眠気の理由

 いつからだろう、私はいつからか人知れず、自分さえ知らず知らず特殊な超能力をもつようになっていた、うまく説明はできないが、徐々に自覚して、初めは半信半疑だったのだ、だが段々とそれは超能力としか言い難いものだと気がついた、私はテレポーテーション能力をもっている、しかもそれは、時間を飛び越える、私はこれをスキップとよぶ。眠たいとき、どうしても眠たいときが人にはある。それは人によってさまざまな理由があると思うが、私の場合は、どうしても眠たいときがあり、それは常にいやな事があるときだ。
 私は、嫌な事は経験したくない、なければいいと思うタイプの人間だ、だから眠たいとき、この眠気は、ある意味それは現実逃避のため、合理的で仕方のないものではないと思っていた、嫌な事は嫌、眠気に罪はないのだ、そうして15年生きて、ずっと耐えていたが、耐え切れない部分もあり、そうしているうちに、それがさらに発展して、その能力は目覚めた、自分はそう解釈している、必然の超能力だ。
 本日もまたしかり、セーラー服のまま授業中、うとうとと眠りにはいる、いつのまにか嫌な授業がスキップされる、嬉しい反面、とまどう。というのも、超能力とはいえ、制御ができるわけではなく、いつもスキップ先が未来かも過去かもわからず、安定しないのだ、そのことに気がついたのは、それはその超能力が芽生えてからすぐあとからある事だった。

「な……なんで?どうして?」

 初めにスキップをしたのは、嫌な授業の最中だった、スキップ先は前日で、前日で同じ教師の同じ担当の数学、嫌な授業が終わったあとだった。私はせかせかした頭の忙しい数学も、数学の先生が威圧的なのも嫌いなのだ。しかし、スキップ、と名付けておいて何だが、前日にまでもどされたら、スキップとはいえない、スキップといっても時間が戻っているじゃないか。心の余裕は生まれるけれど……同じ日を繰り返す。そう、今日も同じようなスキップをしてしまった、だから今日は二回目の昨日だ。誰も気がついてはいないのだけれど。
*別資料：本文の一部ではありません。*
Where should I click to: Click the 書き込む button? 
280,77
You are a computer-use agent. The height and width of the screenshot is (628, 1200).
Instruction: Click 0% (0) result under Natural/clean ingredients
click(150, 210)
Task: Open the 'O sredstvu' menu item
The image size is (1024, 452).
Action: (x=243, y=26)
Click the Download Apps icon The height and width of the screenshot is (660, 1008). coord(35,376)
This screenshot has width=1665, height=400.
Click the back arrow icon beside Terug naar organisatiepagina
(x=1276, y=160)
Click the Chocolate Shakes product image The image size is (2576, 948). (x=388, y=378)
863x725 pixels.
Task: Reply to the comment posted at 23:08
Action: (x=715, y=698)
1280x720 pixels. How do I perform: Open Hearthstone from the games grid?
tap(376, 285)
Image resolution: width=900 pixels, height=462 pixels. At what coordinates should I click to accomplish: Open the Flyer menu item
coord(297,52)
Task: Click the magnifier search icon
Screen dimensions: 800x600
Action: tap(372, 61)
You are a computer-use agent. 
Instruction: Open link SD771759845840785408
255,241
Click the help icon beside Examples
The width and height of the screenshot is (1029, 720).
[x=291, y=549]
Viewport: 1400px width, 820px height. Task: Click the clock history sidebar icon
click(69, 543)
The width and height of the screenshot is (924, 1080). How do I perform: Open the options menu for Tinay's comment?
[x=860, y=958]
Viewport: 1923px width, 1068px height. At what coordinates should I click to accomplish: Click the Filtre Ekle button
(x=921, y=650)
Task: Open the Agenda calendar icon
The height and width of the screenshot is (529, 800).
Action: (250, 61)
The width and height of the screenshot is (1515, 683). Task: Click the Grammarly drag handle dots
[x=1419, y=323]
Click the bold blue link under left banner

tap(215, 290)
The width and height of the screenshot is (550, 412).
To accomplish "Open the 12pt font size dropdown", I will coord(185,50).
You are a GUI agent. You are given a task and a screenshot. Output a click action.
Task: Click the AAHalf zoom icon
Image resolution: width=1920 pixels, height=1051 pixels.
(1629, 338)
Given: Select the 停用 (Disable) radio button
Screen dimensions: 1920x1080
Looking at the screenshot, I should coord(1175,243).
 眠ると、嫌な事から逃げられる、けれど前日に戻ってしまう、まだこれくらいならよかった、この能力は思ったより不幸で、能力によって引き起こされる普通よりもっと嫌な事もあった。友達と喧嘩をしたとか、トラブルに巻き込まれたとか、雨降りのあと、車道に出来た水たまり、脇を通り過ぎる車に勢いよくどろをかけられるとか。そういう場合は最悪だ、それが苦しいと中途半端に体験したあとでスキップした場合、もう一度その苦しみを体験する事になる。予測できない嫌な事なんてたくさんあるのに、予想できている嫌な事を二回体験するのは、さらに辛さがましてしまう。

 ただ少し、この超能力の条件が私が考えていたものと少し違うのではないかと解釈し始めたのはつい最近のこと、実は、嫌な事ではなく、興味がないと断じてしまうとスキップ(というよりタイムスリップか)がおこるのではないか、ということだ。嫌な時には眠くなる、私は私のくせで確かに嫌な事があるとき眠くなるのだが、それは冒頭授業の件であって、それは親友が教師に訳もなく小突かれたからだった、確かに数学も教師も嫌いだが、要するにそれも友人と共有した思いからだ。ほかの場合、実は眠気というより、むしろ意識が混沌とする、実は私は私自身について余り関心はない。人に言う場合面白話で嫌だ嫌だということはあっても、自分が嫌な思いをすることにさほど興味はない。そうなのだ、私はものやできごとに興味がないとき、私は眠気とは似て非なる、ぼーっとした意識が混沌と状態になる。眠気との違いが分かりづらく、私も初めは勘違いしていた、しかし紛らわしい事だが、厳密にはそういう場合いタイムスリップ・スキップがおこるらしい。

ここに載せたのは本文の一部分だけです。